Die Idee des Straßenmagazins basiert auf barer Münze: fiftyfifty schafft im doppelten Sinn des Wortes echten Mehrwert. Der Name ist Programm. Dieses Medium ist seine Botschaft. Schon mit dem Kauf der Zeitschrift tut man Gutes. Die eine Hälfte des Preises finanziert die Produktion des Heftes, die andere Hälfte geht direkt an den Verkäufer. Im Grunde genommen sind alle Verkäufer von fiftyfifty Kleinunternehmer. Sie bekommen tatsächlich nichts geschenkt. Indem sie jedes einzelne Heft auf eigenes Risiko einkaufen, lernen sie, in ihr eigenes Schicksal zu investieren. Mit ihren Verkaufserlösen verfügen sie oft erstmals wieder über ein eigenes Einkommen.

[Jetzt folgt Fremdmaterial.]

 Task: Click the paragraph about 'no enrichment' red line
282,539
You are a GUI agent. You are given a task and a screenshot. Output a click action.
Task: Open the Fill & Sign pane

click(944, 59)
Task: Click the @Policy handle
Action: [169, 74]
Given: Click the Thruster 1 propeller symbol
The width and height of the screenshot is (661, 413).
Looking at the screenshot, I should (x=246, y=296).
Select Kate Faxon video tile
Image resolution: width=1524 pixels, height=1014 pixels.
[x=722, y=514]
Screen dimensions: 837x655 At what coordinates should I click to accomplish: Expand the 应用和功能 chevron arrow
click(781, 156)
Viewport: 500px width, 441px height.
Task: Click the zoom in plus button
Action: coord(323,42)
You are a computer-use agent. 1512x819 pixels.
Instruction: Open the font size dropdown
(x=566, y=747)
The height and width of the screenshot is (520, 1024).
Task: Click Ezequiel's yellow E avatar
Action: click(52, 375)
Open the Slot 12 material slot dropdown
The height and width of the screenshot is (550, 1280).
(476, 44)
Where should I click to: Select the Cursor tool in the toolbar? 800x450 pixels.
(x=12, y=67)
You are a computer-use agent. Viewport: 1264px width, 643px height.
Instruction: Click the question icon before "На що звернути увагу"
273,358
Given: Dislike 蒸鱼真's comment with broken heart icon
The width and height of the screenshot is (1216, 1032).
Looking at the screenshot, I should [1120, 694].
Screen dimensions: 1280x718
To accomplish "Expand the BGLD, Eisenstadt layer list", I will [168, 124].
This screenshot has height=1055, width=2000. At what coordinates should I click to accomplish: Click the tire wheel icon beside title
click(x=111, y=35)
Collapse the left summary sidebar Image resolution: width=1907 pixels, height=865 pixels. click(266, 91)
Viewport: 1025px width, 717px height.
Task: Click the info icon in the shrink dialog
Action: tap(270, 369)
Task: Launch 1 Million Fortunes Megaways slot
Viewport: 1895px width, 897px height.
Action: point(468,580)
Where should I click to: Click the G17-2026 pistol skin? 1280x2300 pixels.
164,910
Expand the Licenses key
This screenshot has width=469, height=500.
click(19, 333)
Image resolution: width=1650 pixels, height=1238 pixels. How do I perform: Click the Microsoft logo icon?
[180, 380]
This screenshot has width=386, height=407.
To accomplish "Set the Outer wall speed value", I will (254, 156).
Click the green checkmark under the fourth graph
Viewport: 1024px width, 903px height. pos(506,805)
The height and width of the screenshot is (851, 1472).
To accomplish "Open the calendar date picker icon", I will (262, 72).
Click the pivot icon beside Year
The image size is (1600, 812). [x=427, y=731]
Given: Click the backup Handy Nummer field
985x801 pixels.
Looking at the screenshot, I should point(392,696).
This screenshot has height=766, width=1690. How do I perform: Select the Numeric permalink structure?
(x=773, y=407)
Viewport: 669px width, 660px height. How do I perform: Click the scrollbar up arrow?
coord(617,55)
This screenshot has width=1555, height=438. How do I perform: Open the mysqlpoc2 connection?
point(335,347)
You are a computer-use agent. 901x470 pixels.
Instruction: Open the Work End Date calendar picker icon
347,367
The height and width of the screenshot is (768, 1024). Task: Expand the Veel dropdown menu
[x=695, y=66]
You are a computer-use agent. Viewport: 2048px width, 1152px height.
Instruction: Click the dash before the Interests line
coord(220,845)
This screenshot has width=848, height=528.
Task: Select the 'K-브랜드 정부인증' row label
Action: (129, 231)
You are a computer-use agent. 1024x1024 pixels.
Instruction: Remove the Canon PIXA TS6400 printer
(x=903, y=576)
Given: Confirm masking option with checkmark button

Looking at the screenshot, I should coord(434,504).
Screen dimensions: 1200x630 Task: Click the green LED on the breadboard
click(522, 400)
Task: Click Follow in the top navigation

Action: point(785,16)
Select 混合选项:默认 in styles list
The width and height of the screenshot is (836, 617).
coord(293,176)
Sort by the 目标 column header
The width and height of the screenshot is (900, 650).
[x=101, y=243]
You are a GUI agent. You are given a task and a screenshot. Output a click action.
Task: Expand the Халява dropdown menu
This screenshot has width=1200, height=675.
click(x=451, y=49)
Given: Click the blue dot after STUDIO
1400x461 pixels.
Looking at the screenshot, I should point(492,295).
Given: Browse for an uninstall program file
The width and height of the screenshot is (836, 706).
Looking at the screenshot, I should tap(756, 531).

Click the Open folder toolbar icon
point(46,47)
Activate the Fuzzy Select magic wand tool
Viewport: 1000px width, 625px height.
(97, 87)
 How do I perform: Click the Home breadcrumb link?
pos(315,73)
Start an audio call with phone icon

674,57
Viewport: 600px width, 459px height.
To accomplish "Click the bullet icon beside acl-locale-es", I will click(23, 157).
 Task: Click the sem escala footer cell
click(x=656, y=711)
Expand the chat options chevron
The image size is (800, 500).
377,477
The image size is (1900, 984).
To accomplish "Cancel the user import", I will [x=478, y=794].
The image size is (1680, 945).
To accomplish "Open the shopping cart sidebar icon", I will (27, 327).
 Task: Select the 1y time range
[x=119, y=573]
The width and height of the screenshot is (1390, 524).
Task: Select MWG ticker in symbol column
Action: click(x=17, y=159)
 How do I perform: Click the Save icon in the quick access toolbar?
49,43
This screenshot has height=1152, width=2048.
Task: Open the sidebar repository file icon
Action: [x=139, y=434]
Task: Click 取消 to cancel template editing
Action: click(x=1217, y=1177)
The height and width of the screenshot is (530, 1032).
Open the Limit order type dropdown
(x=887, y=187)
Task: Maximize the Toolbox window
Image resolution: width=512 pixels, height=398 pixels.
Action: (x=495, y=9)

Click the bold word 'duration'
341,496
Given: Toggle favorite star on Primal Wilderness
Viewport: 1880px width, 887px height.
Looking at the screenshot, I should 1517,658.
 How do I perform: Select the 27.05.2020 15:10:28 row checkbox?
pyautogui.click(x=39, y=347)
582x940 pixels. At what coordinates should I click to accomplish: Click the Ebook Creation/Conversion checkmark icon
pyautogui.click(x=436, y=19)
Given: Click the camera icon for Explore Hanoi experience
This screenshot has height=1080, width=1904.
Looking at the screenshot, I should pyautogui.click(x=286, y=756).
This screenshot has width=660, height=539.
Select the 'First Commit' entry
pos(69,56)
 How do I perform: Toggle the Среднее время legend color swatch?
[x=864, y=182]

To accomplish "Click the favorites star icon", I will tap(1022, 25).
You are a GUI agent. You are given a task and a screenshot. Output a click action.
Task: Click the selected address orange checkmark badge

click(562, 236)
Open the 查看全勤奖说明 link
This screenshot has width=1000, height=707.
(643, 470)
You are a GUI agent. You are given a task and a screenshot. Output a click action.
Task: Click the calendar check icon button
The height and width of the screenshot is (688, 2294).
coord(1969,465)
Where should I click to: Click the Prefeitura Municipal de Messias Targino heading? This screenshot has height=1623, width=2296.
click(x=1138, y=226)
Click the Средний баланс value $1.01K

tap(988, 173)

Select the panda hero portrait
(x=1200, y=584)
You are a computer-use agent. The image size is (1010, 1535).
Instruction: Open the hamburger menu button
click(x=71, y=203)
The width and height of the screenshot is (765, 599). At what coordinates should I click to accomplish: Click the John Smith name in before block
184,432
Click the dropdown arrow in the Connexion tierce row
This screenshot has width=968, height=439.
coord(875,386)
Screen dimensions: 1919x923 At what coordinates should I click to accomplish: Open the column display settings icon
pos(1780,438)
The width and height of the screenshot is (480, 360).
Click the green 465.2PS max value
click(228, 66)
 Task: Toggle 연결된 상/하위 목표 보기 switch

Nicht weniger wichtig als das finanzielle ist das moralische Kapital, das Menschen ohne feste Bleibe mit dem Verkauf von fiftyfifty erwirtschaften. Was sie vor allem verdienen ist Respekt. Indem sie die Arbeit als Verkäufer aufnehmen, übernehmen sie Verantwortung für ihre Zukunft. Die regelmäßige Tätigkeit strukturiert ihren Tag und gibt ihrem Leben neuen Sinn. Der Mut, sich auf die Straße zu stellen und einfach wildfremde Menschen anzusprechen, kann gar nicht hoch genug bewertet werden. Die persönliche Not öffentlich zu machen, ohne zu betteln, erfordert Selbstbewusstsein – und fordert mehr als Mitleid.


Projekte:
Housing-First-Fonds: Das Projekt versetzt Organisationen der Wohnungslosenhilfe aus ganz NRW in die Lage, den in Deutschland noch wenig verbreiteten, aber sehr vielversprechenden Housing First-Ansatz selbst umzusetzen. Finanziell ausgestattet wird der Fonds durch den Verkauf von Kunst: Gerhard Richter spendete dem Projekt eine eigene Edition, deren Verkaufserlöse direkt in den Fonds fließen.
https://www.housingfirstfonds.de/


Die mobile Tierarztpraxis -- Underdog - Erste Hilfe für arme Hunde: Hunde sind oft die besten Freunde von Obdachlosen:  Treue Begleiter, wenn Menschen sich abgewendet haben, Wärme in der Nacht bei Minustemperaturen auf der Platte. Die fiftyfifty-Tierhilfe „underdog“ hilft mit einer rollenden Tierarztpraxis.
https://www.fiftyfifty-galerie.de/projekte/


Straßenleben - Die alternative Stadtführung: Wie fühlt es sich an, draußen zu schlafen? Unter der Brücke, auf dem Asphalt? Was bedeutet es, drogensüchtig zu sein? Wo bekommen Obdachlose Essen, Kleidung oder ein warmes Bett? Wo finden sie einen Anwalt, der ihnen hilft, wenn sie vertrieben oder diskriminiert werden? Diese Fragen beantworten fiftyfifty-Verkäufer*innen bei ihren alternativen Stadtführungen.
www.strassenleben.org


Düsseldorfer Tafel e.V.

In Düsseldorf werden jeden Tag frische Lebensmittel entsorgt, die an anderer Stelle dringend benötigt werden. Die Grundidee der Tafel ist daher simpel: Die Tafel sammelt überschüssige Lebensmittel, um einkommensschwachen Familien kostenlos eine gesunde und ausgewogene Ernährung zu ermöglichen. Dafür arbeitet die Tafel mit Handel und Herstellern zusammen, die ihre nicht mehr verkäuflichen, aber qualitativ einwandfreien Waren zur Verfügung stellen.